Yaz bitip de Beyoğlu’ndaki evimize döndüğümde ise başka bir terk edilişin izleriyle karşılaşırdım. Rum komşumuz Katina Teyze’nin sessizliği, mahallemizin kırtasiyecisi Alberti’nin artık kapanan dükkânı… Bu insanlar da bir zamanlar kendi Batum’larından, kendi tahmaz ağaçlarının gölgesinden sökülmüşlerdi. Çocuk aklımla, dedemin ‘gönüllü hicreti’ ile bu insanların ‘mecburi terk edilişi’ arasındaki farkı tam anlayamasam da, karmaşık bir anaforun içinde bulurdum kendimi. O iki hikâye zihnimde birbirine karışır, bazen rüya gibi, bazen ağıt gibi yankılanırdı içimde. Anadolu coğrafyasının makus talihiydi bu aslında.
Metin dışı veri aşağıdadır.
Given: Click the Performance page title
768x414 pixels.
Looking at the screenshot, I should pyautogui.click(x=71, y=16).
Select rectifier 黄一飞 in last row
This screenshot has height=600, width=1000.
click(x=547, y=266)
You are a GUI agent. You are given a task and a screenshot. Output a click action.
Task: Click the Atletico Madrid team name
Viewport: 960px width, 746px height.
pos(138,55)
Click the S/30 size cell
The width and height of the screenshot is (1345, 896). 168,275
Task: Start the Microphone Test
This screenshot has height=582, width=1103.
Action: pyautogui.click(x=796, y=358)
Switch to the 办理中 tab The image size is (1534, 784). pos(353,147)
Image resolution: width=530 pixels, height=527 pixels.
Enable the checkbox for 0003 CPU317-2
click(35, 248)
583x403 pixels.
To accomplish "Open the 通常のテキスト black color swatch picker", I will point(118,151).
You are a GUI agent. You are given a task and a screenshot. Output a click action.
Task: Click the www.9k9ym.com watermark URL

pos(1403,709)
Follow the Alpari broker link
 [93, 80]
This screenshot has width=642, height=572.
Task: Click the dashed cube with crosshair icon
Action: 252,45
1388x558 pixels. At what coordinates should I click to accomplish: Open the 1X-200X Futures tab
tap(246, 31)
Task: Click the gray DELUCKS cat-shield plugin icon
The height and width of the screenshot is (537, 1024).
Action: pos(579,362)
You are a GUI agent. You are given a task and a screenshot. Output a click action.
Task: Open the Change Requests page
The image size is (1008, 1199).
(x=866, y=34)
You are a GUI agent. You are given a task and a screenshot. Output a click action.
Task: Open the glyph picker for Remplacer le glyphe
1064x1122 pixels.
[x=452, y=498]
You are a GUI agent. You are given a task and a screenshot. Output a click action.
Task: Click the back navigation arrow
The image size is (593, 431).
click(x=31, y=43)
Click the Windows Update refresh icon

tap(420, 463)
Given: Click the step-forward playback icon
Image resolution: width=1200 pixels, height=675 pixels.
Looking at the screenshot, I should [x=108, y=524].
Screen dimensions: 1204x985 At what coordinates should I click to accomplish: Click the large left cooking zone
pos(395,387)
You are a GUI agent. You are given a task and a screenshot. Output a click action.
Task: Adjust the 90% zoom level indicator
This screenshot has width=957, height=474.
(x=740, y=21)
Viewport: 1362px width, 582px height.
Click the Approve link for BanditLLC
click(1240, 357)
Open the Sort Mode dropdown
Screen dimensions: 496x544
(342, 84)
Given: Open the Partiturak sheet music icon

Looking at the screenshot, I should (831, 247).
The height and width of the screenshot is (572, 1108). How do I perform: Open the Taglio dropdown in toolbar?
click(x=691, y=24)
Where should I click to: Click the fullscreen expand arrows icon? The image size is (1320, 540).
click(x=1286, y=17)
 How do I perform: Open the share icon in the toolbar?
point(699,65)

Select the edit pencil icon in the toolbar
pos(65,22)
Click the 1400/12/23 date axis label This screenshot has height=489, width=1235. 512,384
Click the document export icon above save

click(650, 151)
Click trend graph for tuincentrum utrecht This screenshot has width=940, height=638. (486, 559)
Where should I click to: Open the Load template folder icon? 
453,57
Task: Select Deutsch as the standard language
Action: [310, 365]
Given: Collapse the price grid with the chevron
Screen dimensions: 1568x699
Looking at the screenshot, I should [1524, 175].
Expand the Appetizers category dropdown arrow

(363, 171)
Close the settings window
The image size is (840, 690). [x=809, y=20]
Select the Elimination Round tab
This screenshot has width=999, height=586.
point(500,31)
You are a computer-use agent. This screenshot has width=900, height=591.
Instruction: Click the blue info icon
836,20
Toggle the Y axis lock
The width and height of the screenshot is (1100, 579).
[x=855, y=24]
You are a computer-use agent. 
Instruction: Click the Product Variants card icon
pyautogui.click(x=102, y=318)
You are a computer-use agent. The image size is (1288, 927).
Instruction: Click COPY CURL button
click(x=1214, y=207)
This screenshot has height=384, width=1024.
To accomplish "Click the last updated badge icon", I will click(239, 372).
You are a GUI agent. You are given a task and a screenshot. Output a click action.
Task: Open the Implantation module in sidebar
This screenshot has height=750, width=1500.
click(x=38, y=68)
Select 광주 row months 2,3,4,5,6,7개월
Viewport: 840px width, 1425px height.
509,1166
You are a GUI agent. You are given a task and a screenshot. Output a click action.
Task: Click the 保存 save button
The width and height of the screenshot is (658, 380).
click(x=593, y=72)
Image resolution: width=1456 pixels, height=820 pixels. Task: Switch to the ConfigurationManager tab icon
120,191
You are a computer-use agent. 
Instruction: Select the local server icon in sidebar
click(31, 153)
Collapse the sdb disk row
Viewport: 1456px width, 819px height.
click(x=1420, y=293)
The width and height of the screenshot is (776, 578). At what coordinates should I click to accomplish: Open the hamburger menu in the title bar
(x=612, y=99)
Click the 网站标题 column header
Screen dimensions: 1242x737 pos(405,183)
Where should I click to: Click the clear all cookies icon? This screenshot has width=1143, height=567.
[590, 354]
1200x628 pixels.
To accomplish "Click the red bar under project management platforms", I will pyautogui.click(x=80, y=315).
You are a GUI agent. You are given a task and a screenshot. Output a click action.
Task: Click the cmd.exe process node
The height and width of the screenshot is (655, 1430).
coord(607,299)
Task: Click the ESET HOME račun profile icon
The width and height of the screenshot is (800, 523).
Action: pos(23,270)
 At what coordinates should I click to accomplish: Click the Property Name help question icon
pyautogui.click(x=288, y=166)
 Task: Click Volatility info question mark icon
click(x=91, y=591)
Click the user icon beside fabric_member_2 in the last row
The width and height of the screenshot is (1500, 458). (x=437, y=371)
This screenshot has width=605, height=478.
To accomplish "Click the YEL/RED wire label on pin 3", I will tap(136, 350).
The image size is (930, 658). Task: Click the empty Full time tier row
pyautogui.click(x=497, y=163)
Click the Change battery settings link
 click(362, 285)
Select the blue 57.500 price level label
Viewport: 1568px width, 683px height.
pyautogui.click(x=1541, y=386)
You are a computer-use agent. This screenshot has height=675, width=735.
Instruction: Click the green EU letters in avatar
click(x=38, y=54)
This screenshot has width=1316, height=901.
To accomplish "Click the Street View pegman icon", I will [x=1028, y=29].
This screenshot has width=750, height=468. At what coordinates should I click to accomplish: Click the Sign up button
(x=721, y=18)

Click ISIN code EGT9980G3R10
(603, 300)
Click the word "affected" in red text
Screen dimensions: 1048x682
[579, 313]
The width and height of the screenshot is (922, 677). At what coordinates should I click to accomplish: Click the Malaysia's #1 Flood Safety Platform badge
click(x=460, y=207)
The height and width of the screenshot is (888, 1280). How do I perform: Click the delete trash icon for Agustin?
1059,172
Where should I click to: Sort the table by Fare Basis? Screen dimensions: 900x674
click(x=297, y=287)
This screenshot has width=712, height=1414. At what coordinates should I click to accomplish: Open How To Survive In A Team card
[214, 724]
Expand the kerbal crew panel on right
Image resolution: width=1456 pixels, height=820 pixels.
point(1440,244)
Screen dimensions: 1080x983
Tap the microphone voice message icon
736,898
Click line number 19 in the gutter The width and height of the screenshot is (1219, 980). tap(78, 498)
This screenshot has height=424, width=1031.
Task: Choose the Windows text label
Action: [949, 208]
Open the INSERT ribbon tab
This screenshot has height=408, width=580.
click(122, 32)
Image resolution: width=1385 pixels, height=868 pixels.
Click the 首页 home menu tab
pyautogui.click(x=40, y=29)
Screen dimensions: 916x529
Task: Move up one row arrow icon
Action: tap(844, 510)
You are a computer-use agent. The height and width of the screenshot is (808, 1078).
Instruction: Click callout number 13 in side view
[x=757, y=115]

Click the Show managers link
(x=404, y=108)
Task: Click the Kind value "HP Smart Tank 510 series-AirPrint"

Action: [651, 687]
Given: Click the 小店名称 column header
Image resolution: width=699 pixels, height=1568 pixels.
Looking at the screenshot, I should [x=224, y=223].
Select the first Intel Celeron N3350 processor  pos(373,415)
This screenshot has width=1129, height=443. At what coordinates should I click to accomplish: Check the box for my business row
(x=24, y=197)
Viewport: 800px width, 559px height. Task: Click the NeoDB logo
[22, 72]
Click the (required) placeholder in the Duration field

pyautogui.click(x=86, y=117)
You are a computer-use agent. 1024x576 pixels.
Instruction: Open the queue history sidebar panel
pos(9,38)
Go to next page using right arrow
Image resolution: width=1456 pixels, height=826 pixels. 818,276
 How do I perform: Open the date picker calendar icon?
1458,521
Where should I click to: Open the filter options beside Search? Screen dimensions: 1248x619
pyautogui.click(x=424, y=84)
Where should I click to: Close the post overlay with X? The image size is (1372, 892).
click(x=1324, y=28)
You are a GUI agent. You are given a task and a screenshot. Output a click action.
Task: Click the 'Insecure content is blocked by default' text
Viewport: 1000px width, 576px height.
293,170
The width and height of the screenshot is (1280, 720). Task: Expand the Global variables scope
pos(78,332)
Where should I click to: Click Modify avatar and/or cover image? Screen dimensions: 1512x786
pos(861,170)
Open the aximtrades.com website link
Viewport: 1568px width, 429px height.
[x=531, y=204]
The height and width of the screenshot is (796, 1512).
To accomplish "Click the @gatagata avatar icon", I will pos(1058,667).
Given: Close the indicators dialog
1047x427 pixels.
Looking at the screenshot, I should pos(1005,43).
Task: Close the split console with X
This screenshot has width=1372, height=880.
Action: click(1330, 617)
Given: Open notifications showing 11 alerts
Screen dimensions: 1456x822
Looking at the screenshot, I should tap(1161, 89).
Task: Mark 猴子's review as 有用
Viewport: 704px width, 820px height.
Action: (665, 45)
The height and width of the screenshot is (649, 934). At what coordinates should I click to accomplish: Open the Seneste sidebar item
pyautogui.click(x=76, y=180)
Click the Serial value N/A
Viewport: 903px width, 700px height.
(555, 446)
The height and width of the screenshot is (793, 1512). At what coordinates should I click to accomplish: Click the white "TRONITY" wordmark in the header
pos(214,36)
Kadim Sümerler’den Hititler’e, sonra Ermenilere, Rumlara ve daha nicelerine kadar, bu topraklar nice ötekileştirilmiş topluluğa ev sahipliği yaptı. Her biri bir zamanlar bu coğrafyada kök salmış, kültürünü işlemiş, mimarisini, şarkısını bırakmış ama sonra ya unutturulmuş ya da susturulmuşlardı.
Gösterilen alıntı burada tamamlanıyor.